Let me tell you about my family business. You’re in way over your heads. The family is vast—spread over the world. And that power that you mentioned doesn’t come from the book. It comes from intelligence and will. The book facilitates. Stock market dive, recession, 9/11—any of them ring a bell? Arab Spring? Didn’t even break a sweat.
—Eldon Styne, Supernatural S10E21, Dark Dynasty
Supernatural: Members of the powerful and evil Styne family appear in Season 10 of Supernatural. According to lore, The Styne family has ancient roots in Eastern Europe and were the inspiration for Mary Shelley’s novel, the publication of which prompted the shortening of the family name from Frankenstein. Like Pratchett’s Igors, the male members of the Styne family are surgically enhanced with the body parts of others—but very unlike the Igors, they appropriate these parts from unwilling victims.
The Stynes are also practiced in dark magic, aided by their possession of the Book of the Damned (which they lost around the time of World War I). The family has had a hand in many global catastrophes over the centuries (“a thousand years of nasty,” according to Sam), from the Black Death to the rise of fascism in twentieth-century Germany.

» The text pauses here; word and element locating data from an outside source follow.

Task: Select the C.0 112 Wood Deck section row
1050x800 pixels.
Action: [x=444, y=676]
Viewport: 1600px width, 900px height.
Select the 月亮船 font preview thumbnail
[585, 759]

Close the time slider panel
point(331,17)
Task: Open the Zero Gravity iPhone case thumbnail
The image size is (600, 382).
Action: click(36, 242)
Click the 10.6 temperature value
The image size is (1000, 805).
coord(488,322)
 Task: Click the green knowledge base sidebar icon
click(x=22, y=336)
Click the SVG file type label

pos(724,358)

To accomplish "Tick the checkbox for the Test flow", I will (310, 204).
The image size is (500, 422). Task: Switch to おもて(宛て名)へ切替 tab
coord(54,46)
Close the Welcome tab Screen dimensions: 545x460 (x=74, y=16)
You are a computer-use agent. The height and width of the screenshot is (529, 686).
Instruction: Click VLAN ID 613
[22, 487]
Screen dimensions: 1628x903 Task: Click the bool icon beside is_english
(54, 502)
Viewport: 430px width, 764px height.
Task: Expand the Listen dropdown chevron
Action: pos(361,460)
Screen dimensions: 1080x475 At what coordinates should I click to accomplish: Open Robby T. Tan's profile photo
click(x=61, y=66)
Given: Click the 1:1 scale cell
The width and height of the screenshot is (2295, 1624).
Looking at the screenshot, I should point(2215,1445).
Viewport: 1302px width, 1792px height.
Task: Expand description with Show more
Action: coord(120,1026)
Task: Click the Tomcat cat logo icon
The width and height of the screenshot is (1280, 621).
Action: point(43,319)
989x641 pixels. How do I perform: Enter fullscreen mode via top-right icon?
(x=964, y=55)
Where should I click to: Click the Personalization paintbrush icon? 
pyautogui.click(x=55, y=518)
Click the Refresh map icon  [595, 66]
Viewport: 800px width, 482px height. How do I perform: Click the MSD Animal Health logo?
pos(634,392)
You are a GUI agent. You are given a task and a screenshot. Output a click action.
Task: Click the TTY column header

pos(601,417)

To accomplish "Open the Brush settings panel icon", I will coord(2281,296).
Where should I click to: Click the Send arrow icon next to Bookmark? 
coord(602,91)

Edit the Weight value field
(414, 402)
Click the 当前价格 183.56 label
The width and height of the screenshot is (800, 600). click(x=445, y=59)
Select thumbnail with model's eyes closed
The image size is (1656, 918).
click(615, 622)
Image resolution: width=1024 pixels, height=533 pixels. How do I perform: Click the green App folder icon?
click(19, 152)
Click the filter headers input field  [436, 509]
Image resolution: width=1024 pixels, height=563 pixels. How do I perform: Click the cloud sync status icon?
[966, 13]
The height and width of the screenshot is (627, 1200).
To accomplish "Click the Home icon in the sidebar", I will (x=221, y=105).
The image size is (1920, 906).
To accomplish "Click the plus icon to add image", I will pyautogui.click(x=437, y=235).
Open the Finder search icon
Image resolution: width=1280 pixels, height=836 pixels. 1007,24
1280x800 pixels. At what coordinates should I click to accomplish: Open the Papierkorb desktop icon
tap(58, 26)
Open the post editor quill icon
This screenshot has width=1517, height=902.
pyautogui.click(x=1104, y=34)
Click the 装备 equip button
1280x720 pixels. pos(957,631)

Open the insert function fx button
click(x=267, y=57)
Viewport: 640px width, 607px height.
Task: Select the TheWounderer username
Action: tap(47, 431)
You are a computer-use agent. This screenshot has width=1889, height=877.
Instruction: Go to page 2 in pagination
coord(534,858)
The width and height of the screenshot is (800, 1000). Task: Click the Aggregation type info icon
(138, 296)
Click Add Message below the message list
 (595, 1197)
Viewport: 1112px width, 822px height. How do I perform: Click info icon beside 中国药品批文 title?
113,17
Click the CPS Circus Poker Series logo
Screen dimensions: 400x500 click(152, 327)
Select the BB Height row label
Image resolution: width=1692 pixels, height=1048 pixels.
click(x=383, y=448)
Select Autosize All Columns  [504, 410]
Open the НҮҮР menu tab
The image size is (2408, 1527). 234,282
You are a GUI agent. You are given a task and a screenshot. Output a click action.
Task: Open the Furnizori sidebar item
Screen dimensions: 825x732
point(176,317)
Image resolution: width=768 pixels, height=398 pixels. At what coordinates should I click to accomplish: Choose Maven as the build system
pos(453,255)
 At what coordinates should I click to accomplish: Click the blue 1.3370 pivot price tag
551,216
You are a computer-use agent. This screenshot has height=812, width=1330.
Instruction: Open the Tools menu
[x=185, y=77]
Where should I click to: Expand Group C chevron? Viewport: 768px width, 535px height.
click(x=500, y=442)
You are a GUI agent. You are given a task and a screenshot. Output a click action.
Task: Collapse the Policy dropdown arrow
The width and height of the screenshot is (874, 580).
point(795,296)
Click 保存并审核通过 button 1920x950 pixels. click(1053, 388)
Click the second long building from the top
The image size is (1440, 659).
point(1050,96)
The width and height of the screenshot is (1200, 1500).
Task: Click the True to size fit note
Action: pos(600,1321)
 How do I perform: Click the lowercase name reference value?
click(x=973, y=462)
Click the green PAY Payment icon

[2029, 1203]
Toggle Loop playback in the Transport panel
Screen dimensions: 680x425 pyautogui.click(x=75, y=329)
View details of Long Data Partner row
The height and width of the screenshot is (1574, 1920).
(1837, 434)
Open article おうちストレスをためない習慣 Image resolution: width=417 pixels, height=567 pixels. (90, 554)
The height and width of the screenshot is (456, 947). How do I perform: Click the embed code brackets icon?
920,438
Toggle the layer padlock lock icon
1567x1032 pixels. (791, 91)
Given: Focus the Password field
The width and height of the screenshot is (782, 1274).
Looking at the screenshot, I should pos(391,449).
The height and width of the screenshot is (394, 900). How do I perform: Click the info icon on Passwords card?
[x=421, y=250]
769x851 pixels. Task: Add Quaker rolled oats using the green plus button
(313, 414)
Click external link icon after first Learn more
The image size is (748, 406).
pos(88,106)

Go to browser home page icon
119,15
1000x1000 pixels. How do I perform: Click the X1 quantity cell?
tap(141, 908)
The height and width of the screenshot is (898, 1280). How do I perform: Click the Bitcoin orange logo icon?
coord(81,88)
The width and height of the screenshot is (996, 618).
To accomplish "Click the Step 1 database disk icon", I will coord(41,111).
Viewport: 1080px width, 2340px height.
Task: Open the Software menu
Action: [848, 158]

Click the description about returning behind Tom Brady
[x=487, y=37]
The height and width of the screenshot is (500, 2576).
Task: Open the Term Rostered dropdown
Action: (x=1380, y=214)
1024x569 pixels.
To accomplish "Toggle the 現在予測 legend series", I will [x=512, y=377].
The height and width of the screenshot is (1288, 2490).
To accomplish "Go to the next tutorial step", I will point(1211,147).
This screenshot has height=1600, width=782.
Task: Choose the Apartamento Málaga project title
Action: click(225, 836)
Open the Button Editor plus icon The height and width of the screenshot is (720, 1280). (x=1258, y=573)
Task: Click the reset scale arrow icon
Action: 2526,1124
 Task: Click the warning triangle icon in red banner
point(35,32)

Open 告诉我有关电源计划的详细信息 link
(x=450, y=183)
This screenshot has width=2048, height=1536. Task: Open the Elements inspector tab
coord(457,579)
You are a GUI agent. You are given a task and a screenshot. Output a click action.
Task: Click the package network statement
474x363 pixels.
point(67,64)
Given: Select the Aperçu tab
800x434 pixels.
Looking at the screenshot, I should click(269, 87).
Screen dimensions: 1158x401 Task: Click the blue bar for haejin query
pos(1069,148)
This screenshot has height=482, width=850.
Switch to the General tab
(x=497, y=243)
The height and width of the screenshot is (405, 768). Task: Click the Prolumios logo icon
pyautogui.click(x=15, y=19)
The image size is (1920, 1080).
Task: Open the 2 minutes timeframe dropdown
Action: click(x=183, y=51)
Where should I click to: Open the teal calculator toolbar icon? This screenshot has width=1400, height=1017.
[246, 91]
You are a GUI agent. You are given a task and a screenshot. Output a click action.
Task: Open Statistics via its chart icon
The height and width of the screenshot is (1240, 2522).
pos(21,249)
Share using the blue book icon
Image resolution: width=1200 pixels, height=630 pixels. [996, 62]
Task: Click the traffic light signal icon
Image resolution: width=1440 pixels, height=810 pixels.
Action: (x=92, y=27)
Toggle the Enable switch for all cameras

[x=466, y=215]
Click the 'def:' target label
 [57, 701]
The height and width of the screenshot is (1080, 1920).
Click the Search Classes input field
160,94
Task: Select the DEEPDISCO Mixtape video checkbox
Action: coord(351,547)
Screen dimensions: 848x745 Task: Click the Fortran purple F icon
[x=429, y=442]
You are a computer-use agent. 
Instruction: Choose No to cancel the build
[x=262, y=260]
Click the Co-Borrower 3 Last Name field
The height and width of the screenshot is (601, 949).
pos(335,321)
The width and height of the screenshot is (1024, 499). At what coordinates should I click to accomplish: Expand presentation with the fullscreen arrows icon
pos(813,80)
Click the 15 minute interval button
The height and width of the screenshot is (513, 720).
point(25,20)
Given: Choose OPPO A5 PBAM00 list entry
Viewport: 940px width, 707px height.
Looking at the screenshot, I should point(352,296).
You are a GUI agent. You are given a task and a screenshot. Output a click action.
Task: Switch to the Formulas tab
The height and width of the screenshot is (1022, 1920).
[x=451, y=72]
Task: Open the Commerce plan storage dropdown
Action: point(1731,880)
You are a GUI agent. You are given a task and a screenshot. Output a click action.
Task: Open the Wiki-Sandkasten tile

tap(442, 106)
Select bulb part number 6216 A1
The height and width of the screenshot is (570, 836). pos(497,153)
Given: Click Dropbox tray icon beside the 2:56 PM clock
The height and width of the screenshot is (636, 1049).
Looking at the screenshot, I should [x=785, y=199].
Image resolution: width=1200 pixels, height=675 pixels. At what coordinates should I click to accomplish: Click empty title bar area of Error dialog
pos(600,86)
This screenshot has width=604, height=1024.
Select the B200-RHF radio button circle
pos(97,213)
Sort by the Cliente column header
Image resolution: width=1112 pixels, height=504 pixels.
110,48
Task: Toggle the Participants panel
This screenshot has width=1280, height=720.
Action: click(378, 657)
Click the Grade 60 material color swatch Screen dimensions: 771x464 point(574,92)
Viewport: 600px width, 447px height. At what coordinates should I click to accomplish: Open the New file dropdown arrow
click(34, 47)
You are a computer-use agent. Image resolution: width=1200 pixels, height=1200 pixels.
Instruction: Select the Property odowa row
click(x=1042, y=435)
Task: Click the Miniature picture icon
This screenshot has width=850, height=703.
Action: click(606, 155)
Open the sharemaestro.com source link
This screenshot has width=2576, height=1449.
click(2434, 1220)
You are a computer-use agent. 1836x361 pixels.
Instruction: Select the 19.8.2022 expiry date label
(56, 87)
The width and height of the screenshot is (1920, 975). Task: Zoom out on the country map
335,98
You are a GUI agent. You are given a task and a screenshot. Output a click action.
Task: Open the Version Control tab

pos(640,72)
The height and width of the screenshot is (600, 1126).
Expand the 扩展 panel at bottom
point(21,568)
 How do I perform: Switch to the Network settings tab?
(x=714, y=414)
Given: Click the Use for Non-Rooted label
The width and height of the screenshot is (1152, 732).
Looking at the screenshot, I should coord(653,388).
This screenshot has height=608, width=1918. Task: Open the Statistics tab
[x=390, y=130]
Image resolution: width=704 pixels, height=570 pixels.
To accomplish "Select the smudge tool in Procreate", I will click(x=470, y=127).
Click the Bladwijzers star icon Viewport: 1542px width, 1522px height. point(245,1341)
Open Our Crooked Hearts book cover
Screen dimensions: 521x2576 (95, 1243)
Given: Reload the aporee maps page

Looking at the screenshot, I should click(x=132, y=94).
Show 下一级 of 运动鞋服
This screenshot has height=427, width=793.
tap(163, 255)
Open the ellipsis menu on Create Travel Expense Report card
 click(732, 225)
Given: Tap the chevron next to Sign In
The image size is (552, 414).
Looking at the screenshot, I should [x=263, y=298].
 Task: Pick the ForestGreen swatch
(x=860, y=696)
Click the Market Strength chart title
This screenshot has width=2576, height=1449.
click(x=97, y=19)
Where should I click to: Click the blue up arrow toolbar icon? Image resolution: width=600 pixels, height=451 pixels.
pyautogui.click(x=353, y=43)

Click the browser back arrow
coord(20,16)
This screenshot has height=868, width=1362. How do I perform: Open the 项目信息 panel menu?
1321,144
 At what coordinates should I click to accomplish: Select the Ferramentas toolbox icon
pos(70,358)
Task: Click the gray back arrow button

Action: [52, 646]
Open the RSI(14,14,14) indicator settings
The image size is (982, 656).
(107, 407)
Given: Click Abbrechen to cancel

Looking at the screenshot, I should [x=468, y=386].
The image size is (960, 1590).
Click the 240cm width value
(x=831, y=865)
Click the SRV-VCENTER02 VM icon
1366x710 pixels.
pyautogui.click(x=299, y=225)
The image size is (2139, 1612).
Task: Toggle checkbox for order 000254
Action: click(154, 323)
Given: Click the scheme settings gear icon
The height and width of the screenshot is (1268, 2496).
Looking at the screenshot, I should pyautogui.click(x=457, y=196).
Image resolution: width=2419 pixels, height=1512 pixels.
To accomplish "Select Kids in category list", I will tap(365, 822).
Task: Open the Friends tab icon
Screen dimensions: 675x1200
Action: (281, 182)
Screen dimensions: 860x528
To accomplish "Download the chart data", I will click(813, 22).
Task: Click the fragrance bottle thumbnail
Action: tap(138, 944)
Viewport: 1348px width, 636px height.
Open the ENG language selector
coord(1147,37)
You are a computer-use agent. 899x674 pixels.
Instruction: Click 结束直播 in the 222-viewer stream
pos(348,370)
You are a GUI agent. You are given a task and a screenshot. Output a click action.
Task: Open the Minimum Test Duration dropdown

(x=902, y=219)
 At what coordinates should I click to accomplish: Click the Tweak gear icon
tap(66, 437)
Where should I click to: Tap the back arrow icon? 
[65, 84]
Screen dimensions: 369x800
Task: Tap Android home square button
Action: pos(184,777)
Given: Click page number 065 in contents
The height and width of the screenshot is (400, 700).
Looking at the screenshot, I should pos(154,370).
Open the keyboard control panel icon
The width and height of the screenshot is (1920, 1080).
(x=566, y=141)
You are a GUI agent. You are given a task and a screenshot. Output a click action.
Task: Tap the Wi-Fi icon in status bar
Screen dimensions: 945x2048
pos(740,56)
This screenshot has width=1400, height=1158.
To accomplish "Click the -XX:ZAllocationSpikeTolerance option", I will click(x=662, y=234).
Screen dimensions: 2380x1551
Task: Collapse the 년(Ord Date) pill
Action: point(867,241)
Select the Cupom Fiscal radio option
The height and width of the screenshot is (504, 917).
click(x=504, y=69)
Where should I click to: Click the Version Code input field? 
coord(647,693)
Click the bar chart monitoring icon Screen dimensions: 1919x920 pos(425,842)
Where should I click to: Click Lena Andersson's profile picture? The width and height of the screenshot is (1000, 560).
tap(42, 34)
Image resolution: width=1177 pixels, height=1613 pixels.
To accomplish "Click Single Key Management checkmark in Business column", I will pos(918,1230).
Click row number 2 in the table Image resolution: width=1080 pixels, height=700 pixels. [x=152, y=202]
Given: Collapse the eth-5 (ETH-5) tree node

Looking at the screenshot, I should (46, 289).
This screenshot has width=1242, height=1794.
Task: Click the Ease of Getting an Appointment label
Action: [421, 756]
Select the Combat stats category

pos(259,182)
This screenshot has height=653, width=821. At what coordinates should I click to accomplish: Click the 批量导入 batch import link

Dean Winchester, while still bearing the Mark of Cain, wipes out the entire American branch of the Styne family after the murder of Charlie Bradbury.
Shelley (and Victor Frankenstein) never give their monstrous creation a name. But whether known as Frankenstein’s Monster, the Creature, or simply “the wretch,” the abomination known to every schoolchild as “Frankenstein” has been with us for 200 years and shows no sign of slowing his looming, lurching rampage across our imaginations.